The above copy is just an intro to portable power banks — the basics. To take a further dive into the concepts and lingo of portable batteries, and how they are able to charge (or not charge) your devices, we suggest reading the below articles.
• “The Ultimate Guide to Capactity and Efficiency of Portable Chargers,” Zendure
• “What is USB Power Delivery?”, Belkin Resource Center
• “USB-C battery packs: Understanding the basics of battery power,” MacWorld
Power Your: iPhone or Android Smartphone
Our Pick: RAVPower 12000 Portable Charger
The RavPower 12000 is light and slim enough to fit in your pocket. More importantly, it has enough power to charge your new iPhone almost four times. It has two USB charging ports, too. The first port supports Qualcomm Quick Charge 3.0 — according to the company, it allows you to fast charge supported smartphones to 80-percent in just 35 minutes. The second USB port can charge most other connected devices, although it doesn’t support fast charging. If there’s a knock against this power bank it’s that it has a max 2A power input, so it’ll take around six hours to fully recharge.

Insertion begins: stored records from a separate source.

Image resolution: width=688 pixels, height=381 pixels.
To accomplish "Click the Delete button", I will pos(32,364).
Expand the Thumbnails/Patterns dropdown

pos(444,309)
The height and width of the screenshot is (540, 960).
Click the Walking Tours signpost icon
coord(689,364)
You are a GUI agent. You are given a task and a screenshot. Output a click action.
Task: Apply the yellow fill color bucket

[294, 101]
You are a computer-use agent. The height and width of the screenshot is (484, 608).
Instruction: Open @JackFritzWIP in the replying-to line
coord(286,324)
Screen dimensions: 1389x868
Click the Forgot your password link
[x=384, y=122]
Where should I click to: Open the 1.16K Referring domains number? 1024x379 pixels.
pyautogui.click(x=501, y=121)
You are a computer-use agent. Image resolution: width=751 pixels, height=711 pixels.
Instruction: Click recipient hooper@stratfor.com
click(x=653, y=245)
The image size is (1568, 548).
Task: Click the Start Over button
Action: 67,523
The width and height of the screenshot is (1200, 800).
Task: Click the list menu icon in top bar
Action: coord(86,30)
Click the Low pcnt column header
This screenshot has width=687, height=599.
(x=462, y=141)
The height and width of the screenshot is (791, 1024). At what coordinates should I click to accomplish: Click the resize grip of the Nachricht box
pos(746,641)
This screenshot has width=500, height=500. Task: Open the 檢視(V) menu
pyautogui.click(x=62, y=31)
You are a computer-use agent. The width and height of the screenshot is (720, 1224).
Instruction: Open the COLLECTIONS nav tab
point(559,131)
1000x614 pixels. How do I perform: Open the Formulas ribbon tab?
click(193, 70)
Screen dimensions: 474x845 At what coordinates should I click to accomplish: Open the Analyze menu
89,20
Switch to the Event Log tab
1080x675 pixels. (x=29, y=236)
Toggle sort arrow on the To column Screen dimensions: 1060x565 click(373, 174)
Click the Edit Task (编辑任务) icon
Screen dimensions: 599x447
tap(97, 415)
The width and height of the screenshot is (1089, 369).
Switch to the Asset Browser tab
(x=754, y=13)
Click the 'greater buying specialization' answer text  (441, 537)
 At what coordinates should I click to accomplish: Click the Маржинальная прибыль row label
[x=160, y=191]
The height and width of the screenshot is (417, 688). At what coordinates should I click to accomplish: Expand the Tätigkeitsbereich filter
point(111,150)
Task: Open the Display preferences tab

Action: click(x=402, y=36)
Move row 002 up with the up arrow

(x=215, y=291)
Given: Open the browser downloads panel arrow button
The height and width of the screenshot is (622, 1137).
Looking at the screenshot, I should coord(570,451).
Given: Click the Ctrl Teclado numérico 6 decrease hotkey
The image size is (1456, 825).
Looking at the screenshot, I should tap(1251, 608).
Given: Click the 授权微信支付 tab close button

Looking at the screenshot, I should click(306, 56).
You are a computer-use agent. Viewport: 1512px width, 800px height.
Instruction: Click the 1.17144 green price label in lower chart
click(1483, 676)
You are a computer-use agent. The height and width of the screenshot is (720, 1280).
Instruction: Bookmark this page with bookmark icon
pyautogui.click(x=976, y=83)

Runner Up: Anker PowerCore Speed 10000
The PowerCore Speed 10000 has less storage capacity and only one port (instead of the above RAVPower’s two). It’s slightly more expensive, too. But other than those minor strikes, the PowerCore Speed 10000 is an excellent power bank. It also supports Qualcomm Quick Charge 3.0, which is the only big difference from its predecessor, the PowerCore 10000 ($26).
Power Your: MacBook Pro or USB-C Laptop
Our Pick: Anker PowerCore+ 26800 PD
This is one of Anker’s only power banks to supports USB Power Delivery. The company claims that it can completely charge a 13-inch MacBook Pro one time, and charge the newest iPhones and Androids six or seven times over. In addition to a USB-C port, the PowerCore+ 26800 PD also has two USB-A ports (5V/3A each) to charge your other devices. This power bank comes with a 30W wall charger, which costs roughly $20 by itself. And this wall charger can charge your MacBook Pro by itself, should you forget the 61W USB-C power adapter that comes with the laptop. The only downside is that the PowerCore+ 26800 PD doesn’t support Qualcomm Quick Charge 3.0, so it won’t be able to fast charge your smartphone or tablet (should they support it).
Runner Up: RavPower 26800mAh PD
This basically has the same abilities as the above power bank, and it’s also more affordable, but it differs in a few areas to make it our “runner-up” pick. It doesn’t come with a Type-C power adapter — you’ll probably want buy a 30W power adapter (~$20) if you want to recharge the power bank the fastest. (If you buy a 1A charger, like your iPhone’s power adapter ($19), it could take up to three or four times as long to recharge it.) This RavPower power bank only has four LED lights, compared to the above Anker’s 10, which ultimately leads to a less accurate reading of how much juice it has less. These are small differences, admittedly. The RavPower 26800mAh PD is still a terrific portable charger. And if you plan on charging it overnight, you might not need to invest extra in a 30W wall adapter.
The Wild Card: Mophie Powerstation USB-C XXL
This is an impressive power bank for a number of reasons. It can fast-charge two devices at once, which no other power bank on this list can do. And it supports USB Power Delivery — according to Mophie it can extend the battery life of a 2016 or 2017 MacBook Pro for up to 14 hours. The Powerstation USB-C XXL is the “wild card” because it’s really expensive and will be impractical for most people, especially when you consider that both Anker and RavPower offer similarly-sized power banks for a fraction of its price. The other differentiating factor is that it’s wrapped in fabric, making it slightly more stylish than any other power bank.